== Passage for review
Evergrande shares fall

Bloomberg

China Evergrande Group’s shares fell the most in two weeks after the company said its debt load increased from the end of last year, falling short on a pledge to remake itself as a leaner company.
The company’s total debt edged up 4% to 835 billion yuan at the end of June, compared with 800 billion yuan at the end of 2019, according to an earnings report released Monday by the Shenzhen-based company. Net debt swelled to a record 631 billion yuan on a weaker cash buffer.
Evergrande in March unveiled an aggressive target to reduce borrowings by half in three years. It has since launched a nationwide sales blitz to recoup cash, raised $3 billion by selling a stake in its service arm and reduced spending on land purchases.
Last week, it expected total investment on electric vehicles to be 29 billion yuan, lower than 45 billion yuan planned earlier.
====
== Recorded information
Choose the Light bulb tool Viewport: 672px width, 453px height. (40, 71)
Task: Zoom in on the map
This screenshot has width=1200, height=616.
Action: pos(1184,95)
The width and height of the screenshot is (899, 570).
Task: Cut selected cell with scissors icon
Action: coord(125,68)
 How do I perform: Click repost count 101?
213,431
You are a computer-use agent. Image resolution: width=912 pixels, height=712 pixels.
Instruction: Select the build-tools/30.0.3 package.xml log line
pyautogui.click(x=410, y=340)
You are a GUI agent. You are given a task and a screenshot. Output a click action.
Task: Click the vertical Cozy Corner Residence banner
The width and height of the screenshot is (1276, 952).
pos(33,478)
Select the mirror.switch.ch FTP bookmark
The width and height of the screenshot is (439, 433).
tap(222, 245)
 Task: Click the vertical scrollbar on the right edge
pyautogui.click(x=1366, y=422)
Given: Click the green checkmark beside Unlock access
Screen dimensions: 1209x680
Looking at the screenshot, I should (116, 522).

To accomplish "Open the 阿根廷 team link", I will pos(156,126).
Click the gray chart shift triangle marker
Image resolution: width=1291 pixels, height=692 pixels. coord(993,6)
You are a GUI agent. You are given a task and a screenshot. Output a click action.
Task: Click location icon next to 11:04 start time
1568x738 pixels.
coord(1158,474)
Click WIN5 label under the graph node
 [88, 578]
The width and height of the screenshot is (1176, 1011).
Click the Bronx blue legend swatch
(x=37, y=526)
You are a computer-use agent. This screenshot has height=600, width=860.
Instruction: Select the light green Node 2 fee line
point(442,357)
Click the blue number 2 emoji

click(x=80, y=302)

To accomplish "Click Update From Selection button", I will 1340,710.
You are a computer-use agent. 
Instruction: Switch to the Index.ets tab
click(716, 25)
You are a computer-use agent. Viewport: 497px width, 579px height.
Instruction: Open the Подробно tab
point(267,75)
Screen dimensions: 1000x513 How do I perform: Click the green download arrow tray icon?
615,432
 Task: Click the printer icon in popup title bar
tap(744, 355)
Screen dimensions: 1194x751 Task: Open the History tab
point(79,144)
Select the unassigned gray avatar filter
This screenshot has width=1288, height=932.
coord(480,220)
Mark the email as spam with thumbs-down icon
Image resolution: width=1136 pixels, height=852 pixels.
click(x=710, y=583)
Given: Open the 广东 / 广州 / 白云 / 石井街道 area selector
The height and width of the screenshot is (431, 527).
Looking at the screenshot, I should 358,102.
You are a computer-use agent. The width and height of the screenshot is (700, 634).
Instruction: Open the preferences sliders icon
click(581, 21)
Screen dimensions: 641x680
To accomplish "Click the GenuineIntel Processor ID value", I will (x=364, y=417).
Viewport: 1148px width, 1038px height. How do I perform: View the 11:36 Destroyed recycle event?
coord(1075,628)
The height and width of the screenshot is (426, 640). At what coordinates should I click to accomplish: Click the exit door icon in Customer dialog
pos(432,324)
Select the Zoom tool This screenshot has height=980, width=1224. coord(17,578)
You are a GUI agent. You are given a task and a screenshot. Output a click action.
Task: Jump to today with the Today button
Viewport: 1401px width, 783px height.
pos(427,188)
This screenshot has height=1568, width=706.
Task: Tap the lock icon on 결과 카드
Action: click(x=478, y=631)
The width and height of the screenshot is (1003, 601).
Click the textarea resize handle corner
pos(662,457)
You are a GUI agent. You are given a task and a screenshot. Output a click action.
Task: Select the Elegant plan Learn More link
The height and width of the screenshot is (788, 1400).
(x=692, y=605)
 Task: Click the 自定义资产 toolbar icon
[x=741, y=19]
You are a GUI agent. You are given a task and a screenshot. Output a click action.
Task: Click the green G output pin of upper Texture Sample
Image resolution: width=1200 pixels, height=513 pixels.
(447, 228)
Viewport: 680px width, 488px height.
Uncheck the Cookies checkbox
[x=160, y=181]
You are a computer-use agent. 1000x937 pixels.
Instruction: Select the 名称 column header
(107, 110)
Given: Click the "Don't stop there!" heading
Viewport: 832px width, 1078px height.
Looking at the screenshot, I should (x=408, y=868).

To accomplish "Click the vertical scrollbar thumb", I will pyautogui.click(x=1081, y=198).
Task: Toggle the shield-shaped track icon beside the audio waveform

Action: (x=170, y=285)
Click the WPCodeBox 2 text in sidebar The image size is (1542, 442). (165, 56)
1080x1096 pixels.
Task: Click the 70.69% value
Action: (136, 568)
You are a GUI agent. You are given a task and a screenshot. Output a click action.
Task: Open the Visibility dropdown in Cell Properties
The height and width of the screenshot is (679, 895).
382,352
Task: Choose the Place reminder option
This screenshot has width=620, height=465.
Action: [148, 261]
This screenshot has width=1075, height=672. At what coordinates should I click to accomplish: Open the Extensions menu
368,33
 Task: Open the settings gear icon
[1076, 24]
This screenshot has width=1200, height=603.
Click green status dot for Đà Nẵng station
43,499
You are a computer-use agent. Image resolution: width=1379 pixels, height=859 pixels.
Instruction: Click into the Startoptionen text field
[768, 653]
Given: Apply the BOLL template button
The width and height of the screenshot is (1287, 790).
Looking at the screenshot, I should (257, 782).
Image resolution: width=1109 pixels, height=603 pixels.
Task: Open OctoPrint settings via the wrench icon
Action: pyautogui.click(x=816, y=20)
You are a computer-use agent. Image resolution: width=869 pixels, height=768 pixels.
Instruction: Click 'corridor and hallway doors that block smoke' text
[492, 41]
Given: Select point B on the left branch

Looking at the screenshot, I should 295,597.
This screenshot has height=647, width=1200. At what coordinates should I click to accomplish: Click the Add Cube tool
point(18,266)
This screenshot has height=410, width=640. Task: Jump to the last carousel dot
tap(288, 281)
====
(Exercise set):
a - In the Evergrande article, what was the company's net debt at the end of June?
b - In the Evergrande article, rewrite the stretch from "Evergrande shares fall" through "on land purchases.", replacing "March" with "April".
c - Write the next few sentences of the article on Evergrande's rising debt, continuing from its last sentence.

(Your written answers):
a - A record 631 billion yuan.

b -
Evergrande shares fall

Bloomberg

China Evergrande Group’s shares fell the most in two weeks after the company said its debt load increased from the end of last year, falling short on a pledge to remake itself as a leaner company.
The company’s total debt edged up 4% to 835 billion yuan at the end of June, compared with 800 billion yuan at the end of 2019, according to an earnings report released Monday by the Shenzhen-based company. Net debt swelled to a record 631 billion yuan on a weaker cash buffer.
Evergrande in April unveiled an aggressive target to reduce borrowings by half in three years. It has since launched a nationwide sales blitz to recoup cash, raised $3 billion by selling a stake in its service arm and reduced spending on land purchases.

c -
“We’re confident that total debt, net debt and net gearing will all substantially decline by year end,” Chief Executive Officer Xia Haijun said in an online briefing after the earnings release. He added that borrowing picked up in the first quarter during the pandemic, yet has dropped by 40 billion yuan in the second quarter.
Evergrande’s shares fell as much as 5.3% in Hong Kong trading on Tuesday. Chief Financial Officer Pan Darong said the company will cut borrowings by at least 150 billion yuan each year from 2020 to 2022.